Compte rendu de la mobilisation du 14 novembre 2019

Ce 14 novembre, tous les hospitaliers manifestaient leur profonde colère face à la politique de santé du gouvernement qui se traduira par l’aggravation de nos conditions de travail, la détérioration de la prise en charge des patients et de la sécurité des soins.
268 services d’urgence sont encore touchés par un mouvement social, rejoint depuis par les IBODE et IDE des blocs opératoires. Aujourd’hui, tous les professionnels expriment leur ras le bol et leur exaspération. Ce ne sont pas les « mesurettes » annoncées par la ministre qui les rassurent. Les manipulateurs radios seront en grève le 21 novembre et annoncent une journée « radio morte » (préavis déposé au CHU de Montpellier), tandis que la colère couve chez les IADE…

Au CHU de Montpellier, la CGT a informé les usagers sur la situation catastrophique des hôpitaux, tandis qu’une délégation était reçue par l’attachée parlementaire d’un député de l’Hérault, praticien au CHU de Montpellier.

Lors de cette entrevue, outre les revendications nationales, l’ensemble des problématiques locales au CHU ont été abordées :

  • Réglementation du temps de travail : non prise en compte du temps d’habillage/déshabillage, du temps de transmission oral, des dépassements horaires pour nécessité de service en tant que temps supplémentaire ; non-respect des temps partiels qui sont largement exploités ; plannings non réglementaires (pas de dimanche de repos à la quinzaine).
  • Logiciel Chronos : explosion des compteurs DRCV et du temps non pris en compte pour les CET qui s’apparente à du travail dissimulé (pas de cotisations sociales en l’absence de paiement ou de récupération = moins de financement pour nos établissements).
  • Situation alarmante du pôle gérontologie dénoncé depuis juillet par la CGT (CHSCT de juillet) et du pôle psychiatrie (violences, sous effectifs, surnuméraire).
  • Mouvement de grève des IBODE qui réclament la reconnaissance de leur spécificité, de leur expertise, du travail invisible (tâches péri opératoires) par un salaire à la hauteur de leur qualification.

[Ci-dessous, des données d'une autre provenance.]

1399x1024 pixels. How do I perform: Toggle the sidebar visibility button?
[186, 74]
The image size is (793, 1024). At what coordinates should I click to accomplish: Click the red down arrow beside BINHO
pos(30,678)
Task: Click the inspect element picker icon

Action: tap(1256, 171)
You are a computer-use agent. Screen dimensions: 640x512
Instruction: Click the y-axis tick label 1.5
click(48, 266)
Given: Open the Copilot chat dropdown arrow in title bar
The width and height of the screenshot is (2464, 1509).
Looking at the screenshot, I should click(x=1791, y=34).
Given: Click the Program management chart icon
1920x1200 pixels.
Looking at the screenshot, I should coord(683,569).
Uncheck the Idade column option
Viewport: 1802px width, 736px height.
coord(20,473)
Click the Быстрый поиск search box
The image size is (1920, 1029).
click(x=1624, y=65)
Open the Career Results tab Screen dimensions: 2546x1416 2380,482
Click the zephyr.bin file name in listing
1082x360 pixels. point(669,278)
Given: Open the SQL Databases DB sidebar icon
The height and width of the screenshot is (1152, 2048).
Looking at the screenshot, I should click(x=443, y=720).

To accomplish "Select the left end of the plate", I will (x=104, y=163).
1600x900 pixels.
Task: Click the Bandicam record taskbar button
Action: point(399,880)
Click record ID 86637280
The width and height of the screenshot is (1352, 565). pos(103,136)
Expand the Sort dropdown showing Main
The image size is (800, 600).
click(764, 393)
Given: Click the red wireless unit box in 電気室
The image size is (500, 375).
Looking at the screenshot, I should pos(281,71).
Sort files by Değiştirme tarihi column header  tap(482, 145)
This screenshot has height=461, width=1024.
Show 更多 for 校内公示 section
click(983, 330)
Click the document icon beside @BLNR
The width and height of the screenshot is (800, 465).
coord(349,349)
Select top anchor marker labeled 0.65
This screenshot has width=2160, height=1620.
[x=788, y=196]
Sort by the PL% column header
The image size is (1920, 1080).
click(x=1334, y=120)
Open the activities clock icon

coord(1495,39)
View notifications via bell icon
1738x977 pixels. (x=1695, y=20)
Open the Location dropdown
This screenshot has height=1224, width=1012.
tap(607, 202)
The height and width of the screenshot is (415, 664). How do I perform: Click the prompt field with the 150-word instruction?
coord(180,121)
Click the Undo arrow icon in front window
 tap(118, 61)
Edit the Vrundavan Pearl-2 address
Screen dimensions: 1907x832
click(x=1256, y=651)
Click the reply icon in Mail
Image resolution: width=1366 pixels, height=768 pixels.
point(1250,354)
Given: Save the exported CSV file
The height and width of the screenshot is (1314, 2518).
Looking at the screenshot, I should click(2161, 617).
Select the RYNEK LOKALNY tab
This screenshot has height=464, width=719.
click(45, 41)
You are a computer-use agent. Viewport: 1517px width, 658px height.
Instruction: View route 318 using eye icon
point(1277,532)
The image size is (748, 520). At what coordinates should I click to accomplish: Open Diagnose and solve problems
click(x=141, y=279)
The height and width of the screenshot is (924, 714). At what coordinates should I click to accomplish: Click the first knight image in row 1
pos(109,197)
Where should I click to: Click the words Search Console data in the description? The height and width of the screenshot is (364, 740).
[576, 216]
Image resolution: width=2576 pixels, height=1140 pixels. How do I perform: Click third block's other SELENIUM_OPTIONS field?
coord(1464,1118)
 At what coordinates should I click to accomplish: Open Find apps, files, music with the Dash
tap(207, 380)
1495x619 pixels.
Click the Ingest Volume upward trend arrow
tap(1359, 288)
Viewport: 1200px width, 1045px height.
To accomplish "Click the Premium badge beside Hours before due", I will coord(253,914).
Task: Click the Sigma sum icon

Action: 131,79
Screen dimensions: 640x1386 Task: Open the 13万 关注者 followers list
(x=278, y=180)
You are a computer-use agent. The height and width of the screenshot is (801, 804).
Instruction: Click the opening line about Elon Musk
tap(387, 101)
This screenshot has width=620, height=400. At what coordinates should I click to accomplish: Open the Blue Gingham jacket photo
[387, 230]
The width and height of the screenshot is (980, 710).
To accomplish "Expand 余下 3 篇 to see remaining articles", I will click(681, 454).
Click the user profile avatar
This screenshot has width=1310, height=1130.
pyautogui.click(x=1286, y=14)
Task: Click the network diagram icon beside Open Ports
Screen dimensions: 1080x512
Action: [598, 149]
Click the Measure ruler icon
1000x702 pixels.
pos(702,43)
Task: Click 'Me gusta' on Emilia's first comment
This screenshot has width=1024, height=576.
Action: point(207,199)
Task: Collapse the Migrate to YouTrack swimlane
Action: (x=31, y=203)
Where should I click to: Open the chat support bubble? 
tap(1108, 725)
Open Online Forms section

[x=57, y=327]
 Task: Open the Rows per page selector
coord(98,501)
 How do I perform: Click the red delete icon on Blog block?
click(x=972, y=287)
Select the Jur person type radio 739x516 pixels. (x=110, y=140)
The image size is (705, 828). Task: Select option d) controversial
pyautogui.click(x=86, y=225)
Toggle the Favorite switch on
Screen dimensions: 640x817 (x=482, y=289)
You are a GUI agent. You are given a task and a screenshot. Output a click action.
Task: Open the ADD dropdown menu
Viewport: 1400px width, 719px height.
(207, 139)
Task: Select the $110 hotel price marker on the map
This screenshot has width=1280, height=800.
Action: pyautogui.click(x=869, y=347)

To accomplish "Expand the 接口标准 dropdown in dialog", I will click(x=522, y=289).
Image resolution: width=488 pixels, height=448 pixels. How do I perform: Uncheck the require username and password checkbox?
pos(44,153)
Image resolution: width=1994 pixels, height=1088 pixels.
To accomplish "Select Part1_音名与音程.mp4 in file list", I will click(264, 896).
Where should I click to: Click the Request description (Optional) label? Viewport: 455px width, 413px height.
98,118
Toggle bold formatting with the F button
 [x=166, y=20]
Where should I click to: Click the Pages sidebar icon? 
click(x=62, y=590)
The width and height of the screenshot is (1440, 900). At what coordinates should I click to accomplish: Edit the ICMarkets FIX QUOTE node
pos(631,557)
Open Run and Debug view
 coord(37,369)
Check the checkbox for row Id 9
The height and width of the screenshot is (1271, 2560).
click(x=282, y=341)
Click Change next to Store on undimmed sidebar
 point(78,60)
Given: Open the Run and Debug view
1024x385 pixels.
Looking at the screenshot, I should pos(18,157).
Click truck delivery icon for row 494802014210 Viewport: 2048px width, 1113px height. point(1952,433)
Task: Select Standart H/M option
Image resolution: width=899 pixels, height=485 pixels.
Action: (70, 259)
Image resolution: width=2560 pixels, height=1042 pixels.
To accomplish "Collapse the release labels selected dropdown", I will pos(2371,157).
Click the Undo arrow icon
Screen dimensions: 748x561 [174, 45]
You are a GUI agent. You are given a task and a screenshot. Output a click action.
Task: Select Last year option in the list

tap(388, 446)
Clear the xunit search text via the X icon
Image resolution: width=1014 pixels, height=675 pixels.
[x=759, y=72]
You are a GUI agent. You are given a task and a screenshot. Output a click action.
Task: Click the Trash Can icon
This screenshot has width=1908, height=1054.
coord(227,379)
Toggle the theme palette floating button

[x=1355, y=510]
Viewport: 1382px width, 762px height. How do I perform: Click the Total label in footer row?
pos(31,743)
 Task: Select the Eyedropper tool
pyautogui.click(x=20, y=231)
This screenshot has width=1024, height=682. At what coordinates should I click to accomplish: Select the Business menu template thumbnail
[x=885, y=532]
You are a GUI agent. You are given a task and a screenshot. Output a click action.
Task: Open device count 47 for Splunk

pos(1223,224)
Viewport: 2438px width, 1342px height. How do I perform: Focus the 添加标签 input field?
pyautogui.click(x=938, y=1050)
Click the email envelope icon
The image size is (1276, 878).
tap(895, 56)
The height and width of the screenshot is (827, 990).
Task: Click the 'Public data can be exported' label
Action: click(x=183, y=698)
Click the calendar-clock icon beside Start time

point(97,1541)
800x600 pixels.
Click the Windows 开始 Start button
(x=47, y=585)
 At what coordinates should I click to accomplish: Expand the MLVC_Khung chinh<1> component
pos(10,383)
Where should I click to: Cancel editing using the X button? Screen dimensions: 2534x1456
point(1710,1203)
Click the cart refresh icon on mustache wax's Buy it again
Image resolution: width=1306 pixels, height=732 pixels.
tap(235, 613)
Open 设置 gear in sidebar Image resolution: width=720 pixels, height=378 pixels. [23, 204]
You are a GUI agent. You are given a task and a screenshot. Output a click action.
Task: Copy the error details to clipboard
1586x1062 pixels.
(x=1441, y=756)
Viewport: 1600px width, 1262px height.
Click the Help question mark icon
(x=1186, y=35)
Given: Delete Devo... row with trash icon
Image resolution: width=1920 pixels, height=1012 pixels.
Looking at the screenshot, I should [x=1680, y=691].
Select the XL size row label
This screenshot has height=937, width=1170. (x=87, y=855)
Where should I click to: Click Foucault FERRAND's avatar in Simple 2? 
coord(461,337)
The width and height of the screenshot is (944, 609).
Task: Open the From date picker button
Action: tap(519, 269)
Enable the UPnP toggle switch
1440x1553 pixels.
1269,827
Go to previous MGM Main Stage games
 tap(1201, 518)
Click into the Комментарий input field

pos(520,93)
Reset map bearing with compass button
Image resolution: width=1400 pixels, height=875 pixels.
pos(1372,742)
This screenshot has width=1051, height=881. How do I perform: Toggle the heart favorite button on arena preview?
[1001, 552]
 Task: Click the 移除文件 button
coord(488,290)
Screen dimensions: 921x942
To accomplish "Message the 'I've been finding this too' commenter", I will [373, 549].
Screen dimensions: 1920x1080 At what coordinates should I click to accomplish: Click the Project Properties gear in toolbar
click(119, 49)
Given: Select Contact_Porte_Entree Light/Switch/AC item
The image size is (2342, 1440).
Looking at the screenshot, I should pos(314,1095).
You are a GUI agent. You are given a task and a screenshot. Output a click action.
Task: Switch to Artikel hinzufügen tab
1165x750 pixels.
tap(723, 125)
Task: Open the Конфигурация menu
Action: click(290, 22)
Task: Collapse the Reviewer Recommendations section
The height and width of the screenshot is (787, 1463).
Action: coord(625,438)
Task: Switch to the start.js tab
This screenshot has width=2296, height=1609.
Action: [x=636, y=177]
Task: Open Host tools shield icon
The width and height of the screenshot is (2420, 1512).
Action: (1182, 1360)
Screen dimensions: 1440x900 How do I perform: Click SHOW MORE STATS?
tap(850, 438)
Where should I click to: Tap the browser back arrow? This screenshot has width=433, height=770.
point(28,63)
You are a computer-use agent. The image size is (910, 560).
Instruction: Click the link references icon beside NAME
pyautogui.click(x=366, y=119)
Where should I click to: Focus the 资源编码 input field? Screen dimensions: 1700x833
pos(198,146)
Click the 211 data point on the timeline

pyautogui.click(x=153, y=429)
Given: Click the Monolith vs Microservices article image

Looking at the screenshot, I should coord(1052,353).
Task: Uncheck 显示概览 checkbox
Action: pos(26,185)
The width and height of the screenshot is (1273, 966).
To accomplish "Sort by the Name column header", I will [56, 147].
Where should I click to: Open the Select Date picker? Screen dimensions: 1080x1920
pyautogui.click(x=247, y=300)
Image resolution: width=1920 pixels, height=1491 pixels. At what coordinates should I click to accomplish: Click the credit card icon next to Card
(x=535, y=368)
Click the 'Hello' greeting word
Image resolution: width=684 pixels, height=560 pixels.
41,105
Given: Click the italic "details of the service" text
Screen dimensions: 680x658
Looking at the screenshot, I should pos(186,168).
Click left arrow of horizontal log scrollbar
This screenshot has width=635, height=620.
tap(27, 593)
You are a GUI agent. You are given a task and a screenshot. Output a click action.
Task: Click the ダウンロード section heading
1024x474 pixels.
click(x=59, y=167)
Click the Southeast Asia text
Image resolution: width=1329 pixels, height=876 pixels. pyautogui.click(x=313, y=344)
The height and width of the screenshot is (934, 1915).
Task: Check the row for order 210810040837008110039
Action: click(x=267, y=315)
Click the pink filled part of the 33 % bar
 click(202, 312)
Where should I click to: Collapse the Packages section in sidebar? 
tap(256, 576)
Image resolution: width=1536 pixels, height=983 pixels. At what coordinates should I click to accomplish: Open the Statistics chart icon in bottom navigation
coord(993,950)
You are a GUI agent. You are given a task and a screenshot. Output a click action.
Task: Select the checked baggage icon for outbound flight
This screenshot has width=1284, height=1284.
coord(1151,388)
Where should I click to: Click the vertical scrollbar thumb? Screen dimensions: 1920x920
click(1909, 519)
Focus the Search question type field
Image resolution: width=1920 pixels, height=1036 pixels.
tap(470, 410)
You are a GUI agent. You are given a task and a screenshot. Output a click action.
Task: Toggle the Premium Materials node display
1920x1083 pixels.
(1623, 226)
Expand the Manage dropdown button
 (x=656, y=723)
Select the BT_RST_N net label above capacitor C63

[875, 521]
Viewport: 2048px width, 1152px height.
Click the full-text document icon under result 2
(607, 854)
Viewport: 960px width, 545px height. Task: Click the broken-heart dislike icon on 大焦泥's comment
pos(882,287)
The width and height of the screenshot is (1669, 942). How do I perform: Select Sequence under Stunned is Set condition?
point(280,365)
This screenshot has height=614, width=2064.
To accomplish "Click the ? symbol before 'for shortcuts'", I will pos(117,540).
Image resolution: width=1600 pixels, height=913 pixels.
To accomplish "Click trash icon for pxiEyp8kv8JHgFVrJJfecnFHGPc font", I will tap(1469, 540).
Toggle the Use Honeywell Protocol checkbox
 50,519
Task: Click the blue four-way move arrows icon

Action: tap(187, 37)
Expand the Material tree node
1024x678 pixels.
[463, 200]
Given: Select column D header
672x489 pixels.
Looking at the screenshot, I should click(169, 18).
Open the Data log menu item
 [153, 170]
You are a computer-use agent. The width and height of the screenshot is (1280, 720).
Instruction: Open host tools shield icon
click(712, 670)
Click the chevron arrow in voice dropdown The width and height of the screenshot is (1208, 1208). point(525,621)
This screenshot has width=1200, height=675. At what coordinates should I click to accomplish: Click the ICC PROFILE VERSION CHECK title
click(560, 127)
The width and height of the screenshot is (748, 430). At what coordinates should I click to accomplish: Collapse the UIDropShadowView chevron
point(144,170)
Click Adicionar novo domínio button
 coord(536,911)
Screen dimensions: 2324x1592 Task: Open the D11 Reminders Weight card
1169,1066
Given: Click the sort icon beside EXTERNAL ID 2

 Plus largement, nous avons échangé sur les difficultés rencontrées par les personnels à qui on impose des cadences infernales, ce qui les amène à prioriser des soins et ne leur permet donc pas de travailler en accord avec leur éthique professionnelle. Ce constat est valable pour l’ensemble des professionnels du CHU qui ont le sentiment de « travailler à la chaîne ». 

La dernière trouvaille du ministère consiste à financer des actions de QVT par le comité de gestion des œuvre sociales (CGOS). Il s’agit là du détournement pur et simple des cotisations sociales des hospitaliers !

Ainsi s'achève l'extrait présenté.